• **Task objective**
Could you copy out every one of the entries below, character for character, with no changes?
begin
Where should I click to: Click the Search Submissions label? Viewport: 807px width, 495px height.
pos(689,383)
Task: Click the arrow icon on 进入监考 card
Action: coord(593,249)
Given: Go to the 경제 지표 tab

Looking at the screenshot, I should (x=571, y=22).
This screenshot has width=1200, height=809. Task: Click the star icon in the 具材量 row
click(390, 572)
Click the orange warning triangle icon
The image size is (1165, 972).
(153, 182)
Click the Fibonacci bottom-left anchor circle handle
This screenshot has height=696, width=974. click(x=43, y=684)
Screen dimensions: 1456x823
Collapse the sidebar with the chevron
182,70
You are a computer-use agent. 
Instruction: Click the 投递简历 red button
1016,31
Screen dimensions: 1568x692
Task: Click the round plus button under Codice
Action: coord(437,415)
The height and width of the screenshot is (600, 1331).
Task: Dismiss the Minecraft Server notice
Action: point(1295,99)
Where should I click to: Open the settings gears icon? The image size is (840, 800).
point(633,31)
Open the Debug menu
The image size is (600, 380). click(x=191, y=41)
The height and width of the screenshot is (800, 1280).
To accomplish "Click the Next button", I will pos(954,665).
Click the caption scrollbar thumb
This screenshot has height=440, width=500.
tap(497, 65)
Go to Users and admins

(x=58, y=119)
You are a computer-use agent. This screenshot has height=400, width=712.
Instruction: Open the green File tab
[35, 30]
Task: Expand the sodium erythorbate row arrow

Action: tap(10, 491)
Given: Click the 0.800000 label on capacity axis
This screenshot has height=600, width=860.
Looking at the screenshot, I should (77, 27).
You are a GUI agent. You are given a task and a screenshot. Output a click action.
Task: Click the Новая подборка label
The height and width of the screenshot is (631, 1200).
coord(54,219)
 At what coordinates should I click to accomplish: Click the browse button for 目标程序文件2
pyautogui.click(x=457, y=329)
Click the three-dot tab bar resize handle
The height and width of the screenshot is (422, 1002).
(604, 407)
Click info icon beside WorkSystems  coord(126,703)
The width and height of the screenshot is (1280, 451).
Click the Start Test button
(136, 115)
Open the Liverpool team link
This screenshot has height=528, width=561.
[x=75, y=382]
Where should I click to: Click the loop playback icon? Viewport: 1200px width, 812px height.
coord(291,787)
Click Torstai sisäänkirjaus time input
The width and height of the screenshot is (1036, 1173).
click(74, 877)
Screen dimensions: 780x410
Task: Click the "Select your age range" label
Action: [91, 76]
end
• **Answer to the task**
Where should I click to: Click the Search Submissions label? Viewport: 807px width, 495px height.
pos(689,383)
Task: Click the arrow icon on 进入监考 card
Action: coord(593,249)
Given: Go to the 경제 지표 tab

Looking at the screenshot, I should (x=571, y=22).
This screenshot has width=1200, height=809. Task: Click the star icon in the 具材量 row
click(390, 572)
Click the orange warning triangle icon
The image size is (1165, 972).
(153, 182)
Click the Fibonacci bottom-left anchor circle handle
This screenshot has height=696, width=974. click(x=43, y=684)
Screen dimensions: 1456x823
Collapse the sidebar with the chevron
182,70
You are a computer-use agent. 
Instruction: Click the 投递简历 red button
1016,31
Screen dimensions: 1568x692
Task: Click the round plus button under Codice
Action: coord(437,415)
The height and width of the screenshot is (600, 1331).
Task: Dismiss the Minecraft Server notice
Action: point(1295,99)
Where should I click to: Open the settings gears icon? The image size is (840, 800).
point(633,31)
Open the Debug menu
The image size is (600, 380). click(x=191, y=41)
The height and width of the screenshot is (800, 1280).
To accomplish "Click the Next button", I will pos(954,665).
Click the caption scrollbar thumb
This screenshot has height=440, width=500.
tap(497, 65)
Go to Users and admins

(x=58, y=119)
You are a computer-use agent. This screenshot has height=400, width=712.
Instruction: Open the green File tab
[35, 30]
Task: Expand the sodium erythorbate row arrow

Action: tap(10, 491)
Given: Click the 0.800000 label on capacity axis
This screenshot has height=600, width=860.
Looking at the screenshot, I should (77, 27).
You are a GUI agent. You are given a task and a screenshot. Output a click action.
Task: Click the Новая подборка label
The height and width of the screenshot is (631, 1200).
coord(54,219)
 At what coordinates should I click to accomplish: Click the browse button for 目标程序文件2
pyautogui.click(x=457, y=329)
Click the three-dot tab bar resize handle
The height and width of the screenshot is (422, 1002).
(604, 407)
Click info icon beside WorkSystems  coord(126,703)
The width and height of the screenshot is (1280, 451).
Click the Start Test button
(136, 115)
Open the Liverpool team link
This screenshot has height=528, width=561.
[x=75, y=382]
Where should I click to: Click the loop playback icon? Viewport: 1200px width, 812px height.
coord(291,787)
Click Torstai sisäänkirjaus time input
The width and height of the screenshot is (1036, 1173).
click(74, 877)
Screen dimensions: 780x410
Task: Click the "Select your age range" label
Action: [91, 76]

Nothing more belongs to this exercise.